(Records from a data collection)
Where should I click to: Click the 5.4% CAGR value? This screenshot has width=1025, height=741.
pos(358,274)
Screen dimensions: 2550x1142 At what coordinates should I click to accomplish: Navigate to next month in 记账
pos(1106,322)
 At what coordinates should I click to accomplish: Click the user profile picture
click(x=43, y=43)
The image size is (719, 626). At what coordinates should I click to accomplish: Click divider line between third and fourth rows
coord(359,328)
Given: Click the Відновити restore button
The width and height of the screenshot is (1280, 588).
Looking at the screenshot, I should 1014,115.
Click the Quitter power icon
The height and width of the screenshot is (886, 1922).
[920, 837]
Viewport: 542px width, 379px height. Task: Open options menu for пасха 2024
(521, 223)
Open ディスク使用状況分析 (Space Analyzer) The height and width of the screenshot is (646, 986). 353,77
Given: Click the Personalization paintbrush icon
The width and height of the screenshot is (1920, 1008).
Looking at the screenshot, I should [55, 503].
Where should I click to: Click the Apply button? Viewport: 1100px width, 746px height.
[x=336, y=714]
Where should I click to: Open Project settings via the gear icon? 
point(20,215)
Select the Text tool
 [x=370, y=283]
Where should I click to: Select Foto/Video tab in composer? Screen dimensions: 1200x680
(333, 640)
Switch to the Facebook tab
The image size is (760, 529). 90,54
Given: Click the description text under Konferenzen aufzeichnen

**Task prompt:** Return every line in the records that includes the string "Given".

**Written answer:**
Given: Click the Відновити restore button
Given: Click the Personalization paintbrush icon
Given: Click the description text under Konferenzen aufzeichnen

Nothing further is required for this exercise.